AIM OF THE EXERCISE :: Repeat only the lines below from the one containing "The width and height of the screenshot is (640, 640)." through the one containing "Task: Click the page vertical scrollbar thumb", inclusive, exactly as written.

SUPPLIED DATA ::
• • • • • • •
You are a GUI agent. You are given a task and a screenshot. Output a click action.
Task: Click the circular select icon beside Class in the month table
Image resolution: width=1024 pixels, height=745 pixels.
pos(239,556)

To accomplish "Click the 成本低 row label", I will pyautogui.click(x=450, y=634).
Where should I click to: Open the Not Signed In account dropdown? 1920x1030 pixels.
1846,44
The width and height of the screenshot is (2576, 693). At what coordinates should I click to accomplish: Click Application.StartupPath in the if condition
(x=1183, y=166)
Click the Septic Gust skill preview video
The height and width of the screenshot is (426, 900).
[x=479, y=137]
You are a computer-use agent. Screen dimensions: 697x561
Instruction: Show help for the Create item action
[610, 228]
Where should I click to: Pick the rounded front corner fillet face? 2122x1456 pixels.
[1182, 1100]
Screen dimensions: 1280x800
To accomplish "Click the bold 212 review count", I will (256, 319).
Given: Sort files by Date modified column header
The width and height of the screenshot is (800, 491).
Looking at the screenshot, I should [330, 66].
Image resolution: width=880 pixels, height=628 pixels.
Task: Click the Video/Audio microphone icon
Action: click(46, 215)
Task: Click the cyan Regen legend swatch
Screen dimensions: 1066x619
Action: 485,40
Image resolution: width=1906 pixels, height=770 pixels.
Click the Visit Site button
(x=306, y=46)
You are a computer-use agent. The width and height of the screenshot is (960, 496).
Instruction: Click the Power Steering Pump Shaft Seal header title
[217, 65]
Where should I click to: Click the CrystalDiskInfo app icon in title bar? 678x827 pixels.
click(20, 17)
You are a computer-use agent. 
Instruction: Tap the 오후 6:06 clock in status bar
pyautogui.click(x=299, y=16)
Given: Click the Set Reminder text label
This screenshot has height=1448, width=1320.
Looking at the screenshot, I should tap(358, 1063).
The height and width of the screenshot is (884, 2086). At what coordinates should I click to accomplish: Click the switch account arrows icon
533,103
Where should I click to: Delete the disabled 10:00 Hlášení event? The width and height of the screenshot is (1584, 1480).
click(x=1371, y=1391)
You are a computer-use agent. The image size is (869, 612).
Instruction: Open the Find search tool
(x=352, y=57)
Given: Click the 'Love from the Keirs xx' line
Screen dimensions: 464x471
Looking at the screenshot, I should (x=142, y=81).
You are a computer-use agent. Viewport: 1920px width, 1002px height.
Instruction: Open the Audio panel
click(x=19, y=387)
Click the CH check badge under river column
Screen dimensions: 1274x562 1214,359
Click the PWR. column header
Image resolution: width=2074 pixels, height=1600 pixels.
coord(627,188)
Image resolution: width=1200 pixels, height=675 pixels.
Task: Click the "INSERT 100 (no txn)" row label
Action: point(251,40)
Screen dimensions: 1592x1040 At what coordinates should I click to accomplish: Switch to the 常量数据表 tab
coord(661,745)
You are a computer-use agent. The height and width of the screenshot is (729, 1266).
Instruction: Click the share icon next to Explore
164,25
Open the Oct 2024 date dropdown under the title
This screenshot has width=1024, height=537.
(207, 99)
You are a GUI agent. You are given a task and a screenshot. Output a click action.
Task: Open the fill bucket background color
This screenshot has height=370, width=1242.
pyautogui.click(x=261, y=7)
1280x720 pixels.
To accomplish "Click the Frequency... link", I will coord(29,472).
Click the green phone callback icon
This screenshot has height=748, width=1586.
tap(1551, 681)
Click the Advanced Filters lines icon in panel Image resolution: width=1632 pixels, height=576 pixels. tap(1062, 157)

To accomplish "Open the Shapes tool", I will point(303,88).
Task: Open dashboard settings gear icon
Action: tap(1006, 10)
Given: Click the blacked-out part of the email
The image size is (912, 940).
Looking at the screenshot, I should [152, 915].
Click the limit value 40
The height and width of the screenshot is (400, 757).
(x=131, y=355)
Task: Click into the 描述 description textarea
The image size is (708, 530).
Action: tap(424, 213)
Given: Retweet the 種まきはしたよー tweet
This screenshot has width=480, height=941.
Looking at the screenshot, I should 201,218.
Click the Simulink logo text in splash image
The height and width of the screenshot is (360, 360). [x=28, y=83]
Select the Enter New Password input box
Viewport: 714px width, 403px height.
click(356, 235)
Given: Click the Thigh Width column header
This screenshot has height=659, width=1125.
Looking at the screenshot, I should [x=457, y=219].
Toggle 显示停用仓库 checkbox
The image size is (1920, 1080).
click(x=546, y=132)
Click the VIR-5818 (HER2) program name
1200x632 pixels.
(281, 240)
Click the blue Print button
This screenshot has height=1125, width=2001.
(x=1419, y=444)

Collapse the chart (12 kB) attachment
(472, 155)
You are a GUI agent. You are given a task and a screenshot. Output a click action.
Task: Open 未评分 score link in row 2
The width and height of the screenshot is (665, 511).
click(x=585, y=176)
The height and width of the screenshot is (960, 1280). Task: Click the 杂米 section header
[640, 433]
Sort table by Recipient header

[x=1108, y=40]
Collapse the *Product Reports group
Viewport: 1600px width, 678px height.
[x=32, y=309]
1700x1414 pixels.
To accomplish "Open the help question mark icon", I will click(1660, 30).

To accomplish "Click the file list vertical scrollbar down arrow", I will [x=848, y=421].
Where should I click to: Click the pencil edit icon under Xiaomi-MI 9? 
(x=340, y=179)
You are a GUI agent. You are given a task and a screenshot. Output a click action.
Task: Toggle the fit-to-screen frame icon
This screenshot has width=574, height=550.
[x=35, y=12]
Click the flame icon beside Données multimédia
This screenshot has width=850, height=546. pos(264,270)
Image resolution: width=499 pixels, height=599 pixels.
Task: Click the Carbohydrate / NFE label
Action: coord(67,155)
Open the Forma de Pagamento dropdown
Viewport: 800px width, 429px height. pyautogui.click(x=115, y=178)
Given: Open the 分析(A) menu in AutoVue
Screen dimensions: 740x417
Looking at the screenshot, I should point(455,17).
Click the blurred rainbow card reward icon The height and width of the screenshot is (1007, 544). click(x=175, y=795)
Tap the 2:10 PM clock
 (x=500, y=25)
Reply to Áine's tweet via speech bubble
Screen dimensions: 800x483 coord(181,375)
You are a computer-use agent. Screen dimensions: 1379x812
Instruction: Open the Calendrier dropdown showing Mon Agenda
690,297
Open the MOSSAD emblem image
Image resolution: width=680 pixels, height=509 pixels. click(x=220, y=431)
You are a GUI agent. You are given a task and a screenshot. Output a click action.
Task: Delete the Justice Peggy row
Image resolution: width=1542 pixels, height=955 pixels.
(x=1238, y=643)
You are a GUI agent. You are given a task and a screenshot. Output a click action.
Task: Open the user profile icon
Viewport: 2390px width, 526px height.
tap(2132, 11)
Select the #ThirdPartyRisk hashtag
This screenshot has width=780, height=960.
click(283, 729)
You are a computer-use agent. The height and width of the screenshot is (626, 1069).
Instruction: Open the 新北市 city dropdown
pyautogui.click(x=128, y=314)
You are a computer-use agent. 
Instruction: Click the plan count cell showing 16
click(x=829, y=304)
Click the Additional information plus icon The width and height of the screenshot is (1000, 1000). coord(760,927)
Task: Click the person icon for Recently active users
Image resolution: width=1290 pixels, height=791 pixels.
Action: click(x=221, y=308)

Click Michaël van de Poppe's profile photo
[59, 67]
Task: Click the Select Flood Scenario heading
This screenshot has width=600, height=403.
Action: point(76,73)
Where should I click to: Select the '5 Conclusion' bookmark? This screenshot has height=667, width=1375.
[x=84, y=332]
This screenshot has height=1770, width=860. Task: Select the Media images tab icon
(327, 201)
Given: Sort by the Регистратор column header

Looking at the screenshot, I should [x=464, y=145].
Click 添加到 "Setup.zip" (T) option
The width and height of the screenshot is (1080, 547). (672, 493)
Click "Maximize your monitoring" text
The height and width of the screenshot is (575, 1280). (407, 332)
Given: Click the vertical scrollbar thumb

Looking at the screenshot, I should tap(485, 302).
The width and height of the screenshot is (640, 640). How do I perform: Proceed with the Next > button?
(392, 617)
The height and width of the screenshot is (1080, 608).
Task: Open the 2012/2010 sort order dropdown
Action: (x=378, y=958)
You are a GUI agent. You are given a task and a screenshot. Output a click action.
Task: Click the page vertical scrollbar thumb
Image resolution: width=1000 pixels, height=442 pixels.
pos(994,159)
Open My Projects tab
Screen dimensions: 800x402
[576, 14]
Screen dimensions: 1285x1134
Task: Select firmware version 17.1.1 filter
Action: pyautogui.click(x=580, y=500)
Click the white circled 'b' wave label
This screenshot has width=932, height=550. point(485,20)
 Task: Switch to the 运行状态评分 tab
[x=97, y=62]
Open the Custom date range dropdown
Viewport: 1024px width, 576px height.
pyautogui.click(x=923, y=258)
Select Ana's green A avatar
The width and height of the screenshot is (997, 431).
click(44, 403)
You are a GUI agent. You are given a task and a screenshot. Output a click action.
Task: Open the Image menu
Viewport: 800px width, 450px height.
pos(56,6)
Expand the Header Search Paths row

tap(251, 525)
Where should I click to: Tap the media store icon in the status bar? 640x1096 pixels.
• • • • • • •
TASK ANSWER ::
The width and height of the screenshot is (640, 640). How do I perform: Proceed with the Next > button?
(392, 617)
The height and width of the screenshot is (1080, 608).
Task: Open the 2012/2010 sort order dropdown
Action: (x=378, y=958)
You are a GUI agent. You are given a task and a screenshot. Output a click action.
Task: Click the page vertical scrollbar thumb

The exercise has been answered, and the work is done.